* INFORMATION SUPPLIED
* * * * *

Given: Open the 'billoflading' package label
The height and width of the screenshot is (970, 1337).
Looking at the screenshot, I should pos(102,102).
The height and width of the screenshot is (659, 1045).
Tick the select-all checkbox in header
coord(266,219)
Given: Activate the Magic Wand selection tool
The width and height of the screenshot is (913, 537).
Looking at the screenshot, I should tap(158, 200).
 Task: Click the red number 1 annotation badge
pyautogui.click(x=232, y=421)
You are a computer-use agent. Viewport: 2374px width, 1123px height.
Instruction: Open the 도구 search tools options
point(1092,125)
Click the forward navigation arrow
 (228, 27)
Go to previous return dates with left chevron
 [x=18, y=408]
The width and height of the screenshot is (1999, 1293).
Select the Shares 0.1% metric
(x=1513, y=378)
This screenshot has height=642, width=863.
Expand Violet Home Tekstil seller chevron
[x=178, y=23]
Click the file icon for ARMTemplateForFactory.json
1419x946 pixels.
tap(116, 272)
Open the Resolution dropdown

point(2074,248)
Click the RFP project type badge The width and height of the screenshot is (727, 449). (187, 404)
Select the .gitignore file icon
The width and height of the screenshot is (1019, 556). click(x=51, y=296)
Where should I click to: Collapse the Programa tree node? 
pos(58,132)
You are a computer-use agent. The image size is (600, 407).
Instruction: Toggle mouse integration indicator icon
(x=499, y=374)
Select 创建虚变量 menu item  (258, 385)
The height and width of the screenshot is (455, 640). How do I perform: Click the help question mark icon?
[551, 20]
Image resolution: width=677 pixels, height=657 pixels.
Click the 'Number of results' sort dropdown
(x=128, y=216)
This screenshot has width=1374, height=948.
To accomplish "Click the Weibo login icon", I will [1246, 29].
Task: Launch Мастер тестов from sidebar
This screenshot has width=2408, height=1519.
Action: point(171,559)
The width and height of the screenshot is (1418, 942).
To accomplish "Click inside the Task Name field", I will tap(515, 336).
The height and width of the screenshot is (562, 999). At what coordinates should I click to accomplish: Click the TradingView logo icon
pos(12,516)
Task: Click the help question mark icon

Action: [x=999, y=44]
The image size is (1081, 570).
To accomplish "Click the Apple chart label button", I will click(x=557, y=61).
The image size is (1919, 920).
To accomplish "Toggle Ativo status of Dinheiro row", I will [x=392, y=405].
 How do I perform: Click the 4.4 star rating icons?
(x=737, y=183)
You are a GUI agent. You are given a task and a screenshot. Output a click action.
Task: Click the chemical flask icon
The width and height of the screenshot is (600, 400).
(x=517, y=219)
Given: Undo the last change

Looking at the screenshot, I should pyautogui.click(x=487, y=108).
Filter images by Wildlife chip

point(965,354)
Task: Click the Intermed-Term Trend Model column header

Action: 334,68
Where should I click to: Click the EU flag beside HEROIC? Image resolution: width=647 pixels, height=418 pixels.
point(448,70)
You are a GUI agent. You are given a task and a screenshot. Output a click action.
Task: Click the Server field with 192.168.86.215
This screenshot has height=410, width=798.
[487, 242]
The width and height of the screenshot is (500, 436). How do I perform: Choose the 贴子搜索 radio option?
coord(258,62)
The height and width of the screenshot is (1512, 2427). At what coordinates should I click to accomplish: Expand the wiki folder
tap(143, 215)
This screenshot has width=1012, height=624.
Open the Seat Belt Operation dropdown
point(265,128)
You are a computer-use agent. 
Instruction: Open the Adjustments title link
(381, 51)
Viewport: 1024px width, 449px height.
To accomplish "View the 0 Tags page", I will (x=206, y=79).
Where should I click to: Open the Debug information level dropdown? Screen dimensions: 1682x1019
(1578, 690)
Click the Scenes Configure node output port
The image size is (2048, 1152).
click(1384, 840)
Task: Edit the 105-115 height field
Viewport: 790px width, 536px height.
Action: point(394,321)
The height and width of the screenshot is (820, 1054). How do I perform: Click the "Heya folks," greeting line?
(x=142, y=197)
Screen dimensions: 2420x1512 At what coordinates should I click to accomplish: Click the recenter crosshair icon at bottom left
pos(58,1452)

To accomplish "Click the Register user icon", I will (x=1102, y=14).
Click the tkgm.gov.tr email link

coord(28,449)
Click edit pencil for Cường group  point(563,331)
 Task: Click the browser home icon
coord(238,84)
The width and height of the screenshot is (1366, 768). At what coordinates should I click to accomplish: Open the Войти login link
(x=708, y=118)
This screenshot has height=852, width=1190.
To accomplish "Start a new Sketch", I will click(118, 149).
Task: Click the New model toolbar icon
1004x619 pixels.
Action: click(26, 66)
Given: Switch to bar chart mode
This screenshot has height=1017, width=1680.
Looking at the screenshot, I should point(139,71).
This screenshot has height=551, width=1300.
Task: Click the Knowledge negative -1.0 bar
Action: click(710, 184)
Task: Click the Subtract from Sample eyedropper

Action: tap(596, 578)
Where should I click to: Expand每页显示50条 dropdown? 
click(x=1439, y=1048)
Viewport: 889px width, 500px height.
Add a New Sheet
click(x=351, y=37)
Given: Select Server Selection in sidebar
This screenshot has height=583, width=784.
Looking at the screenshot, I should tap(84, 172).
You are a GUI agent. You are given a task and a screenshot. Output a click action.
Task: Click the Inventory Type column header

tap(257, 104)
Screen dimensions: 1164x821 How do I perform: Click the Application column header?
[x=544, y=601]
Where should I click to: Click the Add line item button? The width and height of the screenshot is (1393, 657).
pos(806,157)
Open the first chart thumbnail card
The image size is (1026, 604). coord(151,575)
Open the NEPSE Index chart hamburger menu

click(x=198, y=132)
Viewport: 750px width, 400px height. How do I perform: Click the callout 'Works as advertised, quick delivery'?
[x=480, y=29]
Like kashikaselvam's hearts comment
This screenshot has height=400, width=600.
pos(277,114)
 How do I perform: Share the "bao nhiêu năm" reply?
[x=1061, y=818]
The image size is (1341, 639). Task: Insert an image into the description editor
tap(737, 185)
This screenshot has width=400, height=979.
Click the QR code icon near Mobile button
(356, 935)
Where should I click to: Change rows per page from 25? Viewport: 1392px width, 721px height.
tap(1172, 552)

* * * * *

* WHAT NEEDS TO BE DONE
Rewrite the lines of all the records above, switching every "dropdown" to "drop-down list" and leaving everything else the same.

* WRITTEN ANSWER
Given: Open the 'billoflading' package label
The height and width of the screenshot is (970, 1337).
Looking at the screenshot, I should pos(102,102).
The height and width of the screenshot is (659, 1045).
Tick the select-all checkbox in header
coord(266,219)
Given: Activate the Magic Wand selection tool
The width and height of the screenshot is (913, 537).
Looking at the screenshot, I should tap(158, 200).
 Task: Click the red number 1 annotation badge
pyautogui.click(x=232, y=421)
You are a computer-use agent. Viewport: 2374px width, 1123px height.
Instruction: Open the 도구 search tools options
point(1092,125)
Click the forward navigation arrow
 (228, 27)
Go to previous return dates with left chevron
 [x=18, y=408]
The width and height of the screenshot is (1999, 1293).
Select the Shares 0.1% metric
(x=1513, y=378)
This screenshot has height=642, width=863.
Expand Violet Home Tekstil seller chevron
[x=178, y=23]
Click the file icon for ARMTemplateForFactory.json
1419x946 pixels.
tap(116, 272)
Open the Resolution drop-down list

point(2074,248)
Click the RFP project type badge The width and height of the screenshot is (727, 449). (187, 404)
Select the .gitignore file icon
The width and height of the screenshot is (1019, 556). click(x=51, y=296)
Where should I click to: Collapse the Programa tree node? 
pos(58,132)
You are a computer-use agent. The image size is (600, 407).
Instruction: Toggle mouse integration indicator icon
(x=499, y=374)
Select 创建虚变量 menu item  (258, 385)
The height and width of the screenshot is (455, 640). How do I perform: Click the help question mark icon?
[551, 20]
Image resolution: width=677 pixels, height=657 pixels.
Click the 'Number of results' sort drop-down list
(x=128, y=216)
This screenshot has width=1374, height=948.
To accomplish "Click the Weibo login icon", I will [1246, 29].
Task: Launch Мастер тестов from sidebar
This screenshot has width=2408, height=1519.
Action: point(171,559)
The width and height of the screenshot is (1418, 942).
To accomplish "Click inside the Task Name field", I will tap(515, 336).
The height and width of the screenshot is (562, 999). At what coordinates should I click to accomplish: Click the TradingView logo icon
pos(12,516)
Task: Click the help question mark icon

Action: [x=999, y=44]
The image size is (1081, 570).
To accomplish "Click the Apple chart label button", I will click(x=557, y=61).
The image size is (1919, 920).
To accomplish "Toggle Ativo status of Dinheiro row", I will [x=392, y=405].
 How do I perform: Click the 4.4 star rating icons?
(x=737, y=183)
You are a GUI agent. You are given a task and a screenshot. Output a click action.
Task: Click the chemical flask icon
The width and height of the screenshot is (600, 400).
(x=517, y=219)
Given: Undo the last change

Looking at the screenshot, I should pyautogui.click(x=487, y=108).
Filter images by Wildlife chip

point(965,354)
Task: Click the Intermed-Term Trend Model column header

Action: 334,68
Where should I click to: Click the EU flag beside HEROIC? Image resolution: width=647 pixels, height=418 pixels.
point(448,70)
You are a GUI agent. You are given a task and a screenshot. Output a click action.
Task: Click the Server field with 192.168.86.215
This screenshot has height=410, width=798.
[487, 242]
The width and height of the screenshot is (500, 436). How do I perform: Choose the 贴子搜索 radio option?
coord(258,62)
The height and width of the screenshot is (1512, 2427). At what coordinates should I click to accomplish: Expand the wiki folder
tap(143, 215)
This screenshot has width=1012, height=624.
Open the Seat Belt Operation drop-down list
point(265,128)
You are a computer-use agent. 
Instruction: Open the Adjustments title link
(381, 51)
Viewport: 1024px width, 449px height.
To accomplish "View the 0 Tags page", I will (x=206, y=79).
Where should I click to: Open the Debug information level drop-down list? Screen dimensions: 1682x1019
(1578, 690)
Click the Scenes Configure node output port
The image size is (2048, 1152).
click(1384, 840)
Task: Edit the 105-115 height field
Viewport: 790px width, 536px height.
Action: point(394,321)
The height and width of the screenshot is (820, 1054). How do I perform: Click the "Heya folks," greeting line?
(x=142, y=197)
Screen dimensions: 2420x1512 At what coordinates should I click to accomplish: Click the recenter crosshair icon at bottom left
pos(58,1452)

To accomplish "Click the Register user icon", I will (x=1102, y=14).
Click the tkgm.gov.tr email link

coord(28,449)
Click edit pencil for Cường group  point(563,331)
 Task: Click the browser home icon
coord(238,84)
The width and height of the screenshot is (1366, 768). At what coordinates should I click to accomplish: Open the Войти login link
(x=708, y=118)
This screenshot has height=852, width=1190.
To accomplish "Start a new Sketch", I will click(118, 149).
Task: Click the New model toolbar icon
1004x619 pixels.
Action: click(26, 66)
Given: Switch to bar chart mode
This screenshot has height=1017, width=1680.
Looking at the screenshot, I should point(139,71).
This screenshot has height=551, width=1300.
Task: Click the Knowledge negative -1.0 bar
Action: click(710, 184)
Task: Click the Subtract from Sample eyedropper

Action: tap(596, 578)
Where should I click to: Expand每页显示50条 drop-down list? 
click(x=1439, y=1048)
Viewport: 889px width, 500px height.
Add a New Sheet
click(x=351, y=37)
Given: Select Server Selection in sidebar
This screenshot has height=583, width=784.
Looking at the screenshot, I should tap(84, 172).
You are a GUI agent. You are given a task and a screenshot. Output a click action.
Task: Click the Inventory Type column header

tap(257, 104)
Screen dimensions: 1164x821 How do I perform: Click the Application column header?
[x=544, y=601]
Where should I click to: Click the Add line item button? The width and height of the screenshot is (1393, 657).
pos(806,157)
Open the first chart thumbnail card
The image size is (1026, 604). coord(151,575)
Open the NEPSE Index chart hamburger menu

click(x=198, y=132)
Viewport: 750px width, 400px height. How do I perform: Click the callout 'Works as advertised, quick delivery'?
[x=480, y=29]
Like kashikaselvam's hearts comment
This screenshot has height=400, width=600.
pos(277,114)
 How do I perform: Share the "bao nhiêu năm" reply?
[x=1061, y=818]
The image size is (1341, 639). Task: Insert an image into the description editor
tap(737, 185)
This screenshot has width=400, height=979.
Click the QR code icon near Mobile button
(356, 935)
Where should I click to: Change rows per page from 25? Viewport: 1392px width, 721px height.
tap(1172, 552)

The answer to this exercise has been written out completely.